Тристрам правой-левой-правой-левой-правой двинул прочь, рассерженный и исполненный дурных предчувствий.
– Лучше прямо сейчас отрапортовать, – более дружеским тоном сказал старшина Блэкхауз в столовой.
– Что он имел в виду, когда говорил про более тесный контакт? – спросил Тристрам. – На что он намекал?
– Наверное, ровно то, что сказал, – отозвался Блэкхауз. – Наверно, мы довольно скоро выдвинемся на позиции. Не будет времени учить солдат алфавиту, и хорошие манеры им будут ни к чему. Ладно, сержант, идите рапортовать.
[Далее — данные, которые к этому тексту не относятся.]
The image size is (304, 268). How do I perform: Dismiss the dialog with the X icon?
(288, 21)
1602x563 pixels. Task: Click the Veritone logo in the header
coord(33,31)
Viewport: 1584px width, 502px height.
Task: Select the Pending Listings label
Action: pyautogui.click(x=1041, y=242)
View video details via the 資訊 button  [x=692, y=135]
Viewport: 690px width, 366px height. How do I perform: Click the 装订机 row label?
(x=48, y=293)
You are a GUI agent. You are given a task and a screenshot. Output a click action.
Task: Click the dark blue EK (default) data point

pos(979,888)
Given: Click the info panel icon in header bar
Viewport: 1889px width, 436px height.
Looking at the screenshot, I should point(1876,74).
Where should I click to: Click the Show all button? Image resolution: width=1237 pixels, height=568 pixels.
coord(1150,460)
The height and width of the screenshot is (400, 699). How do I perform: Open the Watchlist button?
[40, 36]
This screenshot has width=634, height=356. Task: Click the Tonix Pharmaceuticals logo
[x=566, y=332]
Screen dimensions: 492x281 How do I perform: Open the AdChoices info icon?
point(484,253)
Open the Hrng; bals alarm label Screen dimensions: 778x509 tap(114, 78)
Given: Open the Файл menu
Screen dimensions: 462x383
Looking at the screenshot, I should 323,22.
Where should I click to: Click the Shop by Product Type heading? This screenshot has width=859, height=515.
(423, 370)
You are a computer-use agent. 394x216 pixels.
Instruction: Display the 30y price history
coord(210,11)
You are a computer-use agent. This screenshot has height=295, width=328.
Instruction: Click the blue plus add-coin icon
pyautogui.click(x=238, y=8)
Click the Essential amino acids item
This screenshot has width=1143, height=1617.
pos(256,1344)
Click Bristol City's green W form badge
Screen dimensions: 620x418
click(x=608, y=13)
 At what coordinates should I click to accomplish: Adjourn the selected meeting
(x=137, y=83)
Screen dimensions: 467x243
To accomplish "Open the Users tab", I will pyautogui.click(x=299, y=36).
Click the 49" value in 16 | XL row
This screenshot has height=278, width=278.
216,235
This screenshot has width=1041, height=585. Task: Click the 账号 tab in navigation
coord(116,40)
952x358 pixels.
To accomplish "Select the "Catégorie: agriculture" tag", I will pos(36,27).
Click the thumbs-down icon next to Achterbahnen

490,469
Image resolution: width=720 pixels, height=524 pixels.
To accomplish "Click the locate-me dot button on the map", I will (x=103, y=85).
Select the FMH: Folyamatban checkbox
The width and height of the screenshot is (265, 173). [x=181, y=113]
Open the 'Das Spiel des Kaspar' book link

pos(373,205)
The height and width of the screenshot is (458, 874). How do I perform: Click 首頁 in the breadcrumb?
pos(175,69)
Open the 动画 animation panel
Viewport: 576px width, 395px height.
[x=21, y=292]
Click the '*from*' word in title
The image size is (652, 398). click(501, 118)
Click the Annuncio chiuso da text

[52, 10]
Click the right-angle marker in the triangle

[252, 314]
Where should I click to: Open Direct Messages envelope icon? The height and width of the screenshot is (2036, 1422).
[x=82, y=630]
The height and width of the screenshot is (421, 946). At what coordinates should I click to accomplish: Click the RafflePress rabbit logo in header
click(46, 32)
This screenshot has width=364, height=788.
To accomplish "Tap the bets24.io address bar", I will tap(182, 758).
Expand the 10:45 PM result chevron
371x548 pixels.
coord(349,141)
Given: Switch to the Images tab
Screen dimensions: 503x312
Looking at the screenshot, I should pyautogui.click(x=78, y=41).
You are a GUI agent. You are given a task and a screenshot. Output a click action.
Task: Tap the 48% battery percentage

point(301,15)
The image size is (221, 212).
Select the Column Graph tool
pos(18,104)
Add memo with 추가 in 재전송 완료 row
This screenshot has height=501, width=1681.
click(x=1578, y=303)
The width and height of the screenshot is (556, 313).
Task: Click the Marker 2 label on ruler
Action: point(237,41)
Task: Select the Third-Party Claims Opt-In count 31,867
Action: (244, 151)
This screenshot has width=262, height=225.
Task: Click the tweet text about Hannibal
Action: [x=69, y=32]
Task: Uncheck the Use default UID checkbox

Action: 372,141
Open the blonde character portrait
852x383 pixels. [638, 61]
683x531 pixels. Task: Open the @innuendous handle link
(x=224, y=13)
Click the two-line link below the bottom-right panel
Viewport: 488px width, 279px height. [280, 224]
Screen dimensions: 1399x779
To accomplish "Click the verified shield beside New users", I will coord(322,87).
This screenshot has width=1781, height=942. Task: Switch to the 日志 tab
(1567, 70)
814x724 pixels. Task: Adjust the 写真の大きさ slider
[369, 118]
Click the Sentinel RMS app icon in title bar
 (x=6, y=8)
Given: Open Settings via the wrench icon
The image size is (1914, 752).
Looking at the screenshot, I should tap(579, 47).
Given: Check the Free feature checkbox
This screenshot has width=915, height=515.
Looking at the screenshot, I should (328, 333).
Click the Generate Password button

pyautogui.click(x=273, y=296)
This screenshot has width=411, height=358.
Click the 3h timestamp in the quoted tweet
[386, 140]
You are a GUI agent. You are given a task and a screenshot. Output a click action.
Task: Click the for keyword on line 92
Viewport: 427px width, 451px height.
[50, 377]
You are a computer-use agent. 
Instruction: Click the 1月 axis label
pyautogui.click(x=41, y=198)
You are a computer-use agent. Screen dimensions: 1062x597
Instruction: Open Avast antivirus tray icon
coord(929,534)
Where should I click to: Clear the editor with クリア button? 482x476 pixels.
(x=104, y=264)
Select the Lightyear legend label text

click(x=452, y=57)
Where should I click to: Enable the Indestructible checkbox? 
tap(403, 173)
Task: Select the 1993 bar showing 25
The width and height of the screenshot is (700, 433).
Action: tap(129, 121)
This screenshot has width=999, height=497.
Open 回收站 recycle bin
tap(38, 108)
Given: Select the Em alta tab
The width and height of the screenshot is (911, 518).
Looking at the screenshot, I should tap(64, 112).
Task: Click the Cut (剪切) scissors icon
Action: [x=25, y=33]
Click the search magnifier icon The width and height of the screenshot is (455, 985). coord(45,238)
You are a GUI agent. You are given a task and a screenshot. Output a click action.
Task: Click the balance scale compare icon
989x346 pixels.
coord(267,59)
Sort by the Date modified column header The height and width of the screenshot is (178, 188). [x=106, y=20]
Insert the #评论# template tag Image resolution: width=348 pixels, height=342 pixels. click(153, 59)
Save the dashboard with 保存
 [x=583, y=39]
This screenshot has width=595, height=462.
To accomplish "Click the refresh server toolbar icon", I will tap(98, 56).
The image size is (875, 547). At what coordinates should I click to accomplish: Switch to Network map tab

Тристрам, далеко не воплощение образцового солдата, поплелся в канцелярию роты Б, от его шагов металлическая платформа гудела, а сапоги высекали искры. Сама платформа, или Придаток Б-6, была рукотворным сооружением ограниченной площади, стоявшим на якоре в Восточной Атлантике, и изначально предназначалась для излишков населения, а сейчас компактно уместила армейскую бригаду. От природы здесь осталось лишь серое зимнее небо и отгороженное по периметру серое кислотное море. В такой бесконечной и двойственной окружающей среде хотелось замкнуться в себе, утонуть в пустой дисциплине, ребяческой муштре, духоте барака и ротной канцелярии. Тристрам добрался до бараков роты Б, отрапортовал ротному старшине, придурковатому гиганту нордического типа, и был допущен к ротному командиру, капитану стрелковой роты Беренсу.
– Прекрасно, – сказал капитан Беренс, белый толстяк с иссиня-черными волосами и усами, – теперь рота почти укомплектована. Вам лучше пойти и доложить мистеру Доллимору, он ваш взводный.
Отдав честь, Тристрам едва не упал, поворачиваясь кругом, и пошел рапортовать. Лейтенанта Доллимора, дружелюбного молодого человека в идиотских очках и со слабой формой розовой акне, он застал за обучением солдат устройству винтовки. Насколько знал Тристрам, винтовки существовали во времена древних доатомных войн. Организация, номенклатура, процедура и вооружение этой новой британской армии – как будто все было взято из старых книг, старых фильмов. Да уж, винтовки…
– Курок, – указал мистер Доллимор. – Нет, простите, это боек. Запал… Как это называется, капрал?